Stephen P. Schoenberger is a researcher at the La Jolla Institute for Allergy and Immunology (LIAI). Ezra Cohen is a medical oncologist at the University of California, San Diego (UCSD), where he is also associate director at the Moores Cancer Center. Both researchers are codirectors of the LIAI-UCSD Center for Precision Immunotherapy.


  1. M. Greaves, “Evolutionary determinants of cancer,” Cancer Discov, 5:806-20, 2015.
  2. M.S. Lawrence et al., “Mutational heterogeneity in cancer and the search for new cancer-associated genes,” Nature, 499:214-18, 2013.
  3. P.G. Coulie et al., “Tumour antigens recognized by T lymphocytes: At the core of cancer immunotherapy,” Nat Rev Cancer, 14:135-46, 2014.
  4. T.N. Schumacher, R.D. Schreiber, “Neoantigens in cancer immunotherapy,” Science, 348:69-74, 2015.
  5. N.A. Rizvi et al., “Mutational landscape determines sensitivity to PD-1 blockade in non-small cell lung cancer,” Science, 348:124-28, 2015.
  6. M. Yadav et al., “Predicting immunogenic tumour mutations by combining mass spectrometry and exome sequencing,” Nature, 515:572-76, 2014.
  7. G.T. Motz, G. Coukos, “Deciphering and reversing tumor immune suppression,” Immunity, 39:61-73, 2013.

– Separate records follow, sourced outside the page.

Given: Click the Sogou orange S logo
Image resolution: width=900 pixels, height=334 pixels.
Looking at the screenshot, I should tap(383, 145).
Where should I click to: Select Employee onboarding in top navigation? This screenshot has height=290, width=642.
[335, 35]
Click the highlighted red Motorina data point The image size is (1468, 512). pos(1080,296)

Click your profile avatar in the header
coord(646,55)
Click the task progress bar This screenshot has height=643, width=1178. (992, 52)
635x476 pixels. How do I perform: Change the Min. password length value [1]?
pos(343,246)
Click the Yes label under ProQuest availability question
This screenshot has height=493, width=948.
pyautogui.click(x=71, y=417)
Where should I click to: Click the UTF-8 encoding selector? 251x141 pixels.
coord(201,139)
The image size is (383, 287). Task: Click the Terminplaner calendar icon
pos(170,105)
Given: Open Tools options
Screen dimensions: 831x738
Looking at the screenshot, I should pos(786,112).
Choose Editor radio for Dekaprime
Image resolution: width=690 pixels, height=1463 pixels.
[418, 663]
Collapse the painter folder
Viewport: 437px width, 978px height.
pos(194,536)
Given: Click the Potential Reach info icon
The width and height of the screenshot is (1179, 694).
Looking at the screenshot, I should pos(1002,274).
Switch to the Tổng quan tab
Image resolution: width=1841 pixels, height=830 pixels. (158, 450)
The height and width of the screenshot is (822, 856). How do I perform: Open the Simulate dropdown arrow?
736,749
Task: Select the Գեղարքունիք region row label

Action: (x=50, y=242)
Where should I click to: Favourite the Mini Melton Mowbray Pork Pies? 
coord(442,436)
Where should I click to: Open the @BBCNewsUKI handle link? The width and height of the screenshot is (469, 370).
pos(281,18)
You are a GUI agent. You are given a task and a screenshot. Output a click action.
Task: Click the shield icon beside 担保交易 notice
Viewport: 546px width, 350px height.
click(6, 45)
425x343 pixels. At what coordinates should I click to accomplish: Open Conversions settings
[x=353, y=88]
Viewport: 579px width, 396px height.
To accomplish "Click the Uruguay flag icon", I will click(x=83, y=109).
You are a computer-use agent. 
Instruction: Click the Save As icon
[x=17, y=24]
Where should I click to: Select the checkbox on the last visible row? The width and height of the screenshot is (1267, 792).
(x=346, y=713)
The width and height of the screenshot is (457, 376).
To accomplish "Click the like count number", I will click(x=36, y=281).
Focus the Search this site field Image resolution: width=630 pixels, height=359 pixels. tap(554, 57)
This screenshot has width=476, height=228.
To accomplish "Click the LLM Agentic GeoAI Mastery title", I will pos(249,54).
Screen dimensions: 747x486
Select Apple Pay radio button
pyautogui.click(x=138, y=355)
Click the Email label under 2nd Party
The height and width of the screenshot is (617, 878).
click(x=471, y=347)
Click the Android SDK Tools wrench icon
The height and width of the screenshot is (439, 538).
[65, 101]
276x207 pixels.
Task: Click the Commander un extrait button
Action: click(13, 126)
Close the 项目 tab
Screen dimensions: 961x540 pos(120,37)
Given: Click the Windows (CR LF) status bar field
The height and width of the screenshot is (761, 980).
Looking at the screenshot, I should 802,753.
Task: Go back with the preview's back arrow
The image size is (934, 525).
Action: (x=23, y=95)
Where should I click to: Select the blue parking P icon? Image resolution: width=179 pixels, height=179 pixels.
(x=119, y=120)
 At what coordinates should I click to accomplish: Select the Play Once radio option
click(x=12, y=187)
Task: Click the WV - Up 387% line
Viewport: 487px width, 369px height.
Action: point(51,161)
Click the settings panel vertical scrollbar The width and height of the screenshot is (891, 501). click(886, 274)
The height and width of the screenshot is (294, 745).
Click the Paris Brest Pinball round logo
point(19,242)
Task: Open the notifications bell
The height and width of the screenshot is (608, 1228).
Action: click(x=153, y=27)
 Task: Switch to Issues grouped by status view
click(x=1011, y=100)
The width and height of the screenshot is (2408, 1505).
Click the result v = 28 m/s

  8. N. McGranahan et al., “Clonal neoantigens elicit T cell immunoreactivity and sensitivity to immune checkpoint blockade,” Science, 351:1463-69, 2016.
  9. B.M. Carreno et al., “A dendritic cell vaccine increases the breadth and diversity of melanoma neoantigen-specific T cells,” Science, 348:803-08, 2015.
  10. L.M. Kranz et al., “Systemic RNA delivery to dendritic cells exploits antiviral defence for cancer immunotherapy,” Nature, 534:396-401, 2016.